**Activity:** Out of the lines below, please list those that hold the string "slide".

Extracted records
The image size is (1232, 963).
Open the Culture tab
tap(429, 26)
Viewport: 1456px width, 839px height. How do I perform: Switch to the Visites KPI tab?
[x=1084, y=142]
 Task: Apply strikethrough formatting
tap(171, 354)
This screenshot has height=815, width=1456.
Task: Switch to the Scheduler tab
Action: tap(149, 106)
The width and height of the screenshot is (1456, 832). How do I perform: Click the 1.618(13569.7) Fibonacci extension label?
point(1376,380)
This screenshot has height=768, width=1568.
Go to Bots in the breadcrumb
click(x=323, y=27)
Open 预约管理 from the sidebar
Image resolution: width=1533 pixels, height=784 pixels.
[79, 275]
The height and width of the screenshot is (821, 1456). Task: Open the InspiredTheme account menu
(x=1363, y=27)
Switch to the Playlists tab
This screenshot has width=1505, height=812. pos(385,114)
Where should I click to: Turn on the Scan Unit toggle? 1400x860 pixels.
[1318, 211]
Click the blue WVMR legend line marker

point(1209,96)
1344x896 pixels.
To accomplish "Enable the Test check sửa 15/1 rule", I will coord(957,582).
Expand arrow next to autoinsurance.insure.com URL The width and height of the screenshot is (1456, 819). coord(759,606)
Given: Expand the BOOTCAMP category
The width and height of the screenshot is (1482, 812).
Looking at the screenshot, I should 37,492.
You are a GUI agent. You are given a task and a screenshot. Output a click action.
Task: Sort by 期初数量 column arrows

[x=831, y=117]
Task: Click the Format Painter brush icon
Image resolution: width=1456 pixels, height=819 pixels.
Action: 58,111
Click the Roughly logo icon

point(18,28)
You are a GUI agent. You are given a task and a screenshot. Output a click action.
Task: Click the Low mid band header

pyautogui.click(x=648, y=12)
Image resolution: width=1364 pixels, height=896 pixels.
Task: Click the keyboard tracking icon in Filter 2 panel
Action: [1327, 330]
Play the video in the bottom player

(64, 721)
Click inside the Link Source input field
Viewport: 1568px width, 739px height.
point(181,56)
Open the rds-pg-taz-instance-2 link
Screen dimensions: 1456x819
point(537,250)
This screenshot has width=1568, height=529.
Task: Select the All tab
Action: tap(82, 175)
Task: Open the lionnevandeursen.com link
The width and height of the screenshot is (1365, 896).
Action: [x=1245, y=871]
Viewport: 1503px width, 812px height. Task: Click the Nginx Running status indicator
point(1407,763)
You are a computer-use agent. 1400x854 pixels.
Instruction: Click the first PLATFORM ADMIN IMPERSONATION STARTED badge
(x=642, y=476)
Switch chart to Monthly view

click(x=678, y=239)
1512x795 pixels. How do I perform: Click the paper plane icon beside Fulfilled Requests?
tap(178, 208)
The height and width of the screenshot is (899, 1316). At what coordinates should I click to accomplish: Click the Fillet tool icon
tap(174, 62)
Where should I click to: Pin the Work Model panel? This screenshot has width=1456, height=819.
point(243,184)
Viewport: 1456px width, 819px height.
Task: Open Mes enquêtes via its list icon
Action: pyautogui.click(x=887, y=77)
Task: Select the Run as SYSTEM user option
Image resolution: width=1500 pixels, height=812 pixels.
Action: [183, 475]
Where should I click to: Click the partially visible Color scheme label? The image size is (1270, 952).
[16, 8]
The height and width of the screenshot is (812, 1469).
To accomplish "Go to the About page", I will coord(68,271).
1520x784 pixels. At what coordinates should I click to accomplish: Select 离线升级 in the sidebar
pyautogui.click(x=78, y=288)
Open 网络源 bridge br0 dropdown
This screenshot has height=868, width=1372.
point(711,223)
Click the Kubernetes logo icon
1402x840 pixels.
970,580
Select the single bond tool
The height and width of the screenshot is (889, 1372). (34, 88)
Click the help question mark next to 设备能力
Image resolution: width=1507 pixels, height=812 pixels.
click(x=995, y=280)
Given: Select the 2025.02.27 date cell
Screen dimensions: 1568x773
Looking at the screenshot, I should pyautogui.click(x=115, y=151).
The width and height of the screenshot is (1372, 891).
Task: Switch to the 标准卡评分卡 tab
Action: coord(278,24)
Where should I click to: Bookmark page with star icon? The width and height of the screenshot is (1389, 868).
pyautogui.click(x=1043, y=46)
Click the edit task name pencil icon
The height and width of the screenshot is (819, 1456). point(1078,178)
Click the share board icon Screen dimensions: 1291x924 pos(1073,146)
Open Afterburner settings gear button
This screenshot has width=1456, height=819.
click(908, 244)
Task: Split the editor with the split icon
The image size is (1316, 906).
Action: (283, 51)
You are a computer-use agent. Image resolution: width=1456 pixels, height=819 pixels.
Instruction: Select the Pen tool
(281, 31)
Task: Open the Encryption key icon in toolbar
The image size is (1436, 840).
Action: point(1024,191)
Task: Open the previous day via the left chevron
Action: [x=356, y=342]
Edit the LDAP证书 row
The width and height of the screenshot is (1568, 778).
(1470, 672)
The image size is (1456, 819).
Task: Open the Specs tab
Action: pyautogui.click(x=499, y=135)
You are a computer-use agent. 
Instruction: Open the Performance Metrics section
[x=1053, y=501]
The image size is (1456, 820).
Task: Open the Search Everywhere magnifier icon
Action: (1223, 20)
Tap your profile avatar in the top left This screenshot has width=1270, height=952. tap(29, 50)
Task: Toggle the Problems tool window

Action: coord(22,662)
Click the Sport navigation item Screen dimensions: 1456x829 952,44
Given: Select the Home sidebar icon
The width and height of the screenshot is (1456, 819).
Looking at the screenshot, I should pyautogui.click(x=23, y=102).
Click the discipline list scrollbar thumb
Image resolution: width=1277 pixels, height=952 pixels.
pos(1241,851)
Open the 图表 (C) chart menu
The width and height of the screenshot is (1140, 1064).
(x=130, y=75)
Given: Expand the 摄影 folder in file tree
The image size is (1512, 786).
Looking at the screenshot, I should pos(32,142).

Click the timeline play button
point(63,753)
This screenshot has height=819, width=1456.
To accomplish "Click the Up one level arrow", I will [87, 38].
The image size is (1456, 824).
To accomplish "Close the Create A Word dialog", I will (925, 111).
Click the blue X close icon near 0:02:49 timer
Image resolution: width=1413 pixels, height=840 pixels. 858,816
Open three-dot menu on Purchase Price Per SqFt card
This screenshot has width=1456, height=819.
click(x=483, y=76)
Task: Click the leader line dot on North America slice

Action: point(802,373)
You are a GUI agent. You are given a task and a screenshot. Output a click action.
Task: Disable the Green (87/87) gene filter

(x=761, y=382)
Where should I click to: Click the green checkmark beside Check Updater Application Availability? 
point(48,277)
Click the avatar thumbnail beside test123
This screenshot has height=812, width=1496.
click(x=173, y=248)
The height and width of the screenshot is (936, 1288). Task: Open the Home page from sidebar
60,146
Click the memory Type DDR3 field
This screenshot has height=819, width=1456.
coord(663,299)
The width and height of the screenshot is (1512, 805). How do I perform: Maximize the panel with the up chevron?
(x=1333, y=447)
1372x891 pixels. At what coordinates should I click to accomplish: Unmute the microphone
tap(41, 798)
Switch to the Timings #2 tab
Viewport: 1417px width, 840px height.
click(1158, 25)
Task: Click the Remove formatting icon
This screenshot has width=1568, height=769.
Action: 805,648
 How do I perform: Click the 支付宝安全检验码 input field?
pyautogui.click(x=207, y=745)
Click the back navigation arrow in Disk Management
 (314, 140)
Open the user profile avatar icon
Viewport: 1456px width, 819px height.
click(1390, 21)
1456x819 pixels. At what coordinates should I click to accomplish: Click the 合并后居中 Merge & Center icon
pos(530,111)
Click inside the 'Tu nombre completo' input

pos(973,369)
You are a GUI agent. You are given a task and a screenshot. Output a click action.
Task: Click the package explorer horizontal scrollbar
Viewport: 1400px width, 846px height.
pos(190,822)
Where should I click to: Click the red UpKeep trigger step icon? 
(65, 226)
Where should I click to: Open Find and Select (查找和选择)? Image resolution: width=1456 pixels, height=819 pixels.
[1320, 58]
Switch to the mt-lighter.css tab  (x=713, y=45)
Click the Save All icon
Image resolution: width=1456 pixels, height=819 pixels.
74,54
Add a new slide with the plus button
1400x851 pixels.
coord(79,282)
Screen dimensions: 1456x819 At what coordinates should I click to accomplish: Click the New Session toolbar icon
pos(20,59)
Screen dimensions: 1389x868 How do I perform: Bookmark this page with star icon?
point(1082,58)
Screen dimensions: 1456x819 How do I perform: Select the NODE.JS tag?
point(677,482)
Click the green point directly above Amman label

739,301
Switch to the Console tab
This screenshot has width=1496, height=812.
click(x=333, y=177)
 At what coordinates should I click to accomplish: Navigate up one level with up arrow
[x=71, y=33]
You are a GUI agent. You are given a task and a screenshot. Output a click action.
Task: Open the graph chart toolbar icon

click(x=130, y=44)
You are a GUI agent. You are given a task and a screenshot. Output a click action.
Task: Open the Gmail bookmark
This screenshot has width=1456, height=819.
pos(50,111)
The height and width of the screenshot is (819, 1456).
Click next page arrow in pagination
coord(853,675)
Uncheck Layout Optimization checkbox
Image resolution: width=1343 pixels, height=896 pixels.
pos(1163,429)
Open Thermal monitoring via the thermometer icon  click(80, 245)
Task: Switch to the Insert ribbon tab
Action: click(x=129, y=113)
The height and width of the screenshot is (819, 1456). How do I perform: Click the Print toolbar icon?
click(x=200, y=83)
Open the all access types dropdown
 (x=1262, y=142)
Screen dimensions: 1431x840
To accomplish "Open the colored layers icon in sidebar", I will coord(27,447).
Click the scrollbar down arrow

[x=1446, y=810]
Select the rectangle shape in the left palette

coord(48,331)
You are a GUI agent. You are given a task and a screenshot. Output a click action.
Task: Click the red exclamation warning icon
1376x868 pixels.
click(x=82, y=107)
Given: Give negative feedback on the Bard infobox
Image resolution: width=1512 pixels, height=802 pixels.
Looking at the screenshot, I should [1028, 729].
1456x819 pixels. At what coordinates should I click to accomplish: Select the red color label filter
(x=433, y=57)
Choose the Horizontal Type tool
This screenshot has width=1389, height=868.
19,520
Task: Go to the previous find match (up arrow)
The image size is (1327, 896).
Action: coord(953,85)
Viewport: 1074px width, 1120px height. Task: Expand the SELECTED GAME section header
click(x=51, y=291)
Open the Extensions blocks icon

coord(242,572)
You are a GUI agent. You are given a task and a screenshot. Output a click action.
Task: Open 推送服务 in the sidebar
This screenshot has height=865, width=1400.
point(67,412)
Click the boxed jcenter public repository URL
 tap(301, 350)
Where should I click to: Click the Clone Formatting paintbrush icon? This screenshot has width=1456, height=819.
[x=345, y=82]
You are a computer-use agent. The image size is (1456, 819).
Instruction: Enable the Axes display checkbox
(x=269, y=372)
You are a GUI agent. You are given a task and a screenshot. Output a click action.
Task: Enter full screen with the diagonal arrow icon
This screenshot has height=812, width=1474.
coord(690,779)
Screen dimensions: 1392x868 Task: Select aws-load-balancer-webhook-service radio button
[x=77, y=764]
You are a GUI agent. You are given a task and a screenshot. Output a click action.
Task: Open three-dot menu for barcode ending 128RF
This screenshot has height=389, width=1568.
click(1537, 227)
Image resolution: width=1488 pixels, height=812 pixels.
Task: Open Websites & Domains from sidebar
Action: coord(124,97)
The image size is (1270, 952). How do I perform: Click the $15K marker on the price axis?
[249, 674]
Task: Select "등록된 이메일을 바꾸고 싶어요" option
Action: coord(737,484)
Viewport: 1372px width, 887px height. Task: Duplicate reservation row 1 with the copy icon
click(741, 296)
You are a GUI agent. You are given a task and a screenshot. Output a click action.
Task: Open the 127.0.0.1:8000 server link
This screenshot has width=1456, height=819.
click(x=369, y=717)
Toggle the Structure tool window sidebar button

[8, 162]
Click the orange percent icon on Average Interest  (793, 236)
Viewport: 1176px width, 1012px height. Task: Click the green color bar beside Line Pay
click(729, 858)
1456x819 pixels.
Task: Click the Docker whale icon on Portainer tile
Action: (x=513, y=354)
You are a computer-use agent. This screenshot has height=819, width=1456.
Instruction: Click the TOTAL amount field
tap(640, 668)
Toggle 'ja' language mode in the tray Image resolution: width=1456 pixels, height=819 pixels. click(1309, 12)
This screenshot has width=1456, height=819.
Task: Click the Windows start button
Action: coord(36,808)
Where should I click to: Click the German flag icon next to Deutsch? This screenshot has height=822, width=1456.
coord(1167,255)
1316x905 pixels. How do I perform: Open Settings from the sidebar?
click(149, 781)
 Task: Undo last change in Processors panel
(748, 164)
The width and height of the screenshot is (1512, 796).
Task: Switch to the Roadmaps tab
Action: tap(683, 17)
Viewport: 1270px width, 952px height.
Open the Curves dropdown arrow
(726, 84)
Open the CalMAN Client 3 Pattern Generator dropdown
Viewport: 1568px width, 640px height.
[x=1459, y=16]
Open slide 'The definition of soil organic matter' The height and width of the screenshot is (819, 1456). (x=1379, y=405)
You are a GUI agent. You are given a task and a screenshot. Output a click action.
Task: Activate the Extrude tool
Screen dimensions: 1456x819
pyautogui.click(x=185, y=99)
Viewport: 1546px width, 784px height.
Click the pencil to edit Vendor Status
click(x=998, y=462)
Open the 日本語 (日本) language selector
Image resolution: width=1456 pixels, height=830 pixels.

**Response to the task:**
Add a new slide with the plus button
Open slide 'The definition of soil organic matter' The height and width of the screenshot is (819, 1456). (x=1379, y=405)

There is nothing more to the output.